Imaging for Chronic Recurrent Epistaxis
Nasal endoscopy is the best imaging modality for chronic recurrent epistaxis, allowing identification of the bleeding site in 87-93% of cases and detection of underlying pathology. 1, 2
Initial Assessment
Anterior Rhinoscopy
- First-line examination after removal of blood clots
- Can identify anterior bleeding sites (90-95% of cases)

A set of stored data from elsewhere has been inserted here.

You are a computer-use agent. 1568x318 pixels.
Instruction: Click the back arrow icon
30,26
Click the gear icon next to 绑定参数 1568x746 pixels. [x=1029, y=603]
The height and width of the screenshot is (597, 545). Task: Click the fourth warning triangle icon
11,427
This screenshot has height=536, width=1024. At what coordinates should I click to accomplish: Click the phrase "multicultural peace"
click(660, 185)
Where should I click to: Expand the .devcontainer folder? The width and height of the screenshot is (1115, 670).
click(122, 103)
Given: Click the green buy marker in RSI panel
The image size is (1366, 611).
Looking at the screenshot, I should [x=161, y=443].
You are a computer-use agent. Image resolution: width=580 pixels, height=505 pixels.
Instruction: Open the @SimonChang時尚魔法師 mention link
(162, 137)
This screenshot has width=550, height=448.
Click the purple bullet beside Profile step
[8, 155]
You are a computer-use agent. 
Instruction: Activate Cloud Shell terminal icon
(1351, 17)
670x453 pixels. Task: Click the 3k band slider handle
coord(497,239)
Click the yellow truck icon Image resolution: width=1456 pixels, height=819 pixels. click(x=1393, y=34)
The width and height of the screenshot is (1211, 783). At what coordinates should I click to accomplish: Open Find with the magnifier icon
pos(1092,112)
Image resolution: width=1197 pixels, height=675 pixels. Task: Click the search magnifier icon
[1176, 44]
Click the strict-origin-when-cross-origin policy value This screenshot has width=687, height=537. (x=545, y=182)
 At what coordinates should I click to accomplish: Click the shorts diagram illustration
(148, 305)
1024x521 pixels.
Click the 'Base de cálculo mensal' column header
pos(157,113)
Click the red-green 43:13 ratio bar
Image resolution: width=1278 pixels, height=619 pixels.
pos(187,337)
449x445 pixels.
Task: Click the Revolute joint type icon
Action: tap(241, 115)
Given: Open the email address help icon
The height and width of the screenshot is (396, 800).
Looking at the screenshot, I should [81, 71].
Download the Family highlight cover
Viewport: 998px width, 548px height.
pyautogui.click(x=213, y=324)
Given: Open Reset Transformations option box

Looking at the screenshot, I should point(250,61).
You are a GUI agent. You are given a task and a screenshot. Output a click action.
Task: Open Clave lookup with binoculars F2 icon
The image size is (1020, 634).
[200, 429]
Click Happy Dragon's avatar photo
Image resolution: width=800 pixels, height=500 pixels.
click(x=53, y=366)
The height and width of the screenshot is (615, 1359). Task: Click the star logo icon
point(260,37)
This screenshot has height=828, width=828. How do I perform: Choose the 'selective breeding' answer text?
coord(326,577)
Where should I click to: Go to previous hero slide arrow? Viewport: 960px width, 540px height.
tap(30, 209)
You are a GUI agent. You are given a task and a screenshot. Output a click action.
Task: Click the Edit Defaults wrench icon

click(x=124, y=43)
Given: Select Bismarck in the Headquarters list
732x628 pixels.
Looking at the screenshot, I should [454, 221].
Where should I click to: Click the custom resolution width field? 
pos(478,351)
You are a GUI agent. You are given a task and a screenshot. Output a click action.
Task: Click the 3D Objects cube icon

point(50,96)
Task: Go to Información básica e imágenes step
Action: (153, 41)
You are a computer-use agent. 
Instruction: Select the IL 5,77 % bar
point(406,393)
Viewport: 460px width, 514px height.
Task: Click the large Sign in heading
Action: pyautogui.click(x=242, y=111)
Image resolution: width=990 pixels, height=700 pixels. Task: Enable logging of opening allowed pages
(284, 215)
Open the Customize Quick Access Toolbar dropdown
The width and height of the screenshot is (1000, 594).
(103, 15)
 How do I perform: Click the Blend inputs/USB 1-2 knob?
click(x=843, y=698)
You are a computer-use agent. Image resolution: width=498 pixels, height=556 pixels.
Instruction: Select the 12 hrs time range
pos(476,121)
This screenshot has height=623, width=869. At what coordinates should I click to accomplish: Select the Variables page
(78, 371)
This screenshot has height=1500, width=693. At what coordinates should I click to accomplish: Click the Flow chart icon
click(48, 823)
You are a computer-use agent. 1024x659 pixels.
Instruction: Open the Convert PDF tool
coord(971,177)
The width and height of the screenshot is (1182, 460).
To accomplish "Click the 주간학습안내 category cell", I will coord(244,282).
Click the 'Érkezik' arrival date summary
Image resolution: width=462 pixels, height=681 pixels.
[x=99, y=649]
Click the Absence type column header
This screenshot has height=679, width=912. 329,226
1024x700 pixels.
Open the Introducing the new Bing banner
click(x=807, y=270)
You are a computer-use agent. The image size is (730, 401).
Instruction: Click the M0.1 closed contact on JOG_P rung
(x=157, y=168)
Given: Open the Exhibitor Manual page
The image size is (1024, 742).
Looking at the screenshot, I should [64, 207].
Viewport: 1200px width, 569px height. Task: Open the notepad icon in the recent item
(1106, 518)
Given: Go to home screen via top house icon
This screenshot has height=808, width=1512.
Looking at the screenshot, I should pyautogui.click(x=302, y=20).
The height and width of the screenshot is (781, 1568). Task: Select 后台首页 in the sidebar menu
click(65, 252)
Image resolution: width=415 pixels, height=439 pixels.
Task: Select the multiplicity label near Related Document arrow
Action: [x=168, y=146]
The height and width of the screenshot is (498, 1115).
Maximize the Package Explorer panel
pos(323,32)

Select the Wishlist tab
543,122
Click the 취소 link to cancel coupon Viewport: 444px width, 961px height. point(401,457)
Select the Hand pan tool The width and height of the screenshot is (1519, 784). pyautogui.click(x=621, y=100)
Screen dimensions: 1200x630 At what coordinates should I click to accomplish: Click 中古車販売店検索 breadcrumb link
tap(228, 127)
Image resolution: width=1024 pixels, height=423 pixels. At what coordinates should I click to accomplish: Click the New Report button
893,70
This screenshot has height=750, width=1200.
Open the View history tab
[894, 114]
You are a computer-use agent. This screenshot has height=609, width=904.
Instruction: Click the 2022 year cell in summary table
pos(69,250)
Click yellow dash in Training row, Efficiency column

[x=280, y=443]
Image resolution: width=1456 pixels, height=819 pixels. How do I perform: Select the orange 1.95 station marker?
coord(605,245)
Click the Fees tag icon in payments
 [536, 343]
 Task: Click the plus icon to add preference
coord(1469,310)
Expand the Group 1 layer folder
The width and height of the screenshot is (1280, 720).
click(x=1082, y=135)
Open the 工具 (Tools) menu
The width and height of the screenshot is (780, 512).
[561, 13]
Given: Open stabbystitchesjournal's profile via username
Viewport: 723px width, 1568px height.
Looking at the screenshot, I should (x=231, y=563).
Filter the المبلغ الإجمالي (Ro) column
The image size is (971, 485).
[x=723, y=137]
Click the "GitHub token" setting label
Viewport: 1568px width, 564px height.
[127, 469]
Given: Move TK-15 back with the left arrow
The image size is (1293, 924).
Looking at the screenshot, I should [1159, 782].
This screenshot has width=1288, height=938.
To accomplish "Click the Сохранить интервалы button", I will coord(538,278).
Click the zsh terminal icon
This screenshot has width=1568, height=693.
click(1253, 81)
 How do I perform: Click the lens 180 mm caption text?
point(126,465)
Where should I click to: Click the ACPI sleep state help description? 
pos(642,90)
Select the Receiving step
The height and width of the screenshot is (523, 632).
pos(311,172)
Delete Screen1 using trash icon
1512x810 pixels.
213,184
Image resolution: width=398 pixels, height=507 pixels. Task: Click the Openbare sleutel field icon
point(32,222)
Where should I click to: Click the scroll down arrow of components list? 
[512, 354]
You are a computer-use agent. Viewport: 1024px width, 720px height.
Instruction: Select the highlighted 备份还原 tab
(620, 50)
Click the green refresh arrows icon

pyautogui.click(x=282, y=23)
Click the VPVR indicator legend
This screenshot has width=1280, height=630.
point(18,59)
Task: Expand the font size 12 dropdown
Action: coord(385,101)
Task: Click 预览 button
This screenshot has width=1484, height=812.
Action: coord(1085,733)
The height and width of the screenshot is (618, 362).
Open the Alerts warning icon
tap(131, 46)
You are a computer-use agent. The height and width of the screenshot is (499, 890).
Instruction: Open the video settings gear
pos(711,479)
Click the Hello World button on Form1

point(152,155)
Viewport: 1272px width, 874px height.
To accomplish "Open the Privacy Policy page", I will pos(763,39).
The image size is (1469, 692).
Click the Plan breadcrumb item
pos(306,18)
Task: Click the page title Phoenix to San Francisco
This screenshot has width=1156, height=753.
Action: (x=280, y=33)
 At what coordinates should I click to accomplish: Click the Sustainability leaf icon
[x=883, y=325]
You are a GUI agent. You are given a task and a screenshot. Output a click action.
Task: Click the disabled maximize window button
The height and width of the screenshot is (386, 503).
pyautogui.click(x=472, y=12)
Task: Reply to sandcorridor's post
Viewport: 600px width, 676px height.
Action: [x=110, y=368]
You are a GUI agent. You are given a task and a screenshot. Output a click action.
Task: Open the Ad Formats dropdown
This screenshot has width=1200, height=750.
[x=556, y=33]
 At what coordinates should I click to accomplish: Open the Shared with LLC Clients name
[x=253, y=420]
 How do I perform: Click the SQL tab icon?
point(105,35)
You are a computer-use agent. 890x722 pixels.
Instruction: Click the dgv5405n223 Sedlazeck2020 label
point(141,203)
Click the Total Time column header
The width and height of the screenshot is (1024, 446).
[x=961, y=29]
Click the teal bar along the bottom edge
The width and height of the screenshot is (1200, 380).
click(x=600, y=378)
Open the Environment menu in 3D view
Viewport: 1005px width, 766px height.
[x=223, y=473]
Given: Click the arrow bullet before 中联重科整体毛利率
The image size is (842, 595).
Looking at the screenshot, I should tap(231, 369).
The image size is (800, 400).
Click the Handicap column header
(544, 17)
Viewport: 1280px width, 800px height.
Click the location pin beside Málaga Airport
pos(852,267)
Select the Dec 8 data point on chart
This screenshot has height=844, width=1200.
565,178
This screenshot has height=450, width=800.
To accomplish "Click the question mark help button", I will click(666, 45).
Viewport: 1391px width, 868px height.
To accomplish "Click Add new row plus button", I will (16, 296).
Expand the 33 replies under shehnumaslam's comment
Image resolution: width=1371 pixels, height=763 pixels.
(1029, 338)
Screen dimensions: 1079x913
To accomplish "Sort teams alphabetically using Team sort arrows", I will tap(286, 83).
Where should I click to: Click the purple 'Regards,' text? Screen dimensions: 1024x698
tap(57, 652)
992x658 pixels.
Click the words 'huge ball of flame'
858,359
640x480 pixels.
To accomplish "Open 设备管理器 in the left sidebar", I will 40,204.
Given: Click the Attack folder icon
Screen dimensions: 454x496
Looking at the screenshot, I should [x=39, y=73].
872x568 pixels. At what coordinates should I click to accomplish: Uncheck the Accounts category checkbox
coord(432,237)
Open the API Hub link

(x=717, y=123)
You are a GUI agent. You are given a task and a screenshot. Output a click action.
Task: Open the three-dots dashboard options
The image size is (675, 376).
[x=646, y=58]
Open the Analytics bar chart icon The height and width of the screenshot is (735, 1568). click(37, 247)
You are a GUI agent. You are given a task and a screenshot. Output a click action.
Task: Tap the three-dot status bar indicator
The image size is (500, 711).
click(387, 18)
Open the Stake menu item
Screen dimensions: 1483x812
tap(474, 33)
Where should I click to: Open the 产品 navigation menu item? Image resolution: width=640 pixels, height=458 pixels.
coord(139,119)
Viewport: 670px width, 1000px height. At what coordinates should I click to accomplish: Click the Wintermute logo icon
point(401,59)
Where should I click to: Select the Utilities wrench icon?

- Limitations: Cannot visualize posterior nasal cavity or nasopharynx adequately 1
When to Progress to Nasal Endoscopy
Nasal endoscopy should be performed in patients with:
- Recurrent nasal bleeding despite prior treatment with packing or cautery
- Recurrent unilateral nasal bleeding
- Epistaxis that is difficult to control
- Concern for unrecognized pathology contributing to epistaxis 1, 2
Benefits of Nasal Endoscopy
- Superior Visualization: Allows examination of the entire nasal cavity and nasopharynx
- Precise Bleeding Site Identification: Localizes bleeding in 87-93% of cases
- Detection of Underlying Pathology:
- Nasal masses (benign or malignant)
- Juvenile nasopharyngeal angiofibroma (in adolescent males)
- Nasal foreign bodies
- Septal deviations or perforations 1
Advanced Imaging Modalities
For cases where nasal endoscopy cannot identify the source or when vascular abnormalities are suspected:
CT Angiography
- Indicated for post-traumatic epistaxis with suspected internal carotid injury
- Evaluates cerebral and supra-aortic vessels 3
- Helps identify vascular malformations or aneurysms
Conventional Angiography
- Reserved for cases requiring embolization
- Complete bilateral selective external and internal carotid angiograms are essential
- Can detect rare causes such as traumatic or mycotic aneurysms 4
- Not recommended as initial imaging due to invasiveness
Special Considerations
Hereditary Hemorrhagic Telangiectasia (HHT)
- Assess for nasal and oral mucosal telangiectasias in patients with:
- History of recurrent bilateral nosebleeds
- Family history of recurrent nosebleeds
- Nasal endoscopy is essential for diagnosis and management 1
Anticoagulation and Antiplatelet Medications
- First-line treatments should be initiated prior to considering reversal of anticoagulation
- Nasal endoscopy helps guide targeted therapy in these high-risk patients 1
Clinical Pitfalls to Avoid
- Delayed Diagnosis: Failure to perform nasal endoscopy can lead to missed diagnosis of serious underlying pathology, including malignancies
- Incomplete Examination: The French Society of Otorhinolaryngology recommends nasal endoscopy even when ectasia of Kiesselbach's plexus is seen 1
- Overreliance on Anterior Rhinoscopy: Posterior epistaxis (5-10% of cases) is often missed without endoscopy 5
- Inadequate Follow-up: Patients with recurrent epistaxis despite treatment should be referred to otolaryngology for endoscopic evaluation 2
Nasal endoscopy not only serves as a diagnostic tool but also guides appropriate interventions, which may include topical vasoconstrictors, nasal cautery, or moisturizing agents based on the identified bleeding site 1, 2.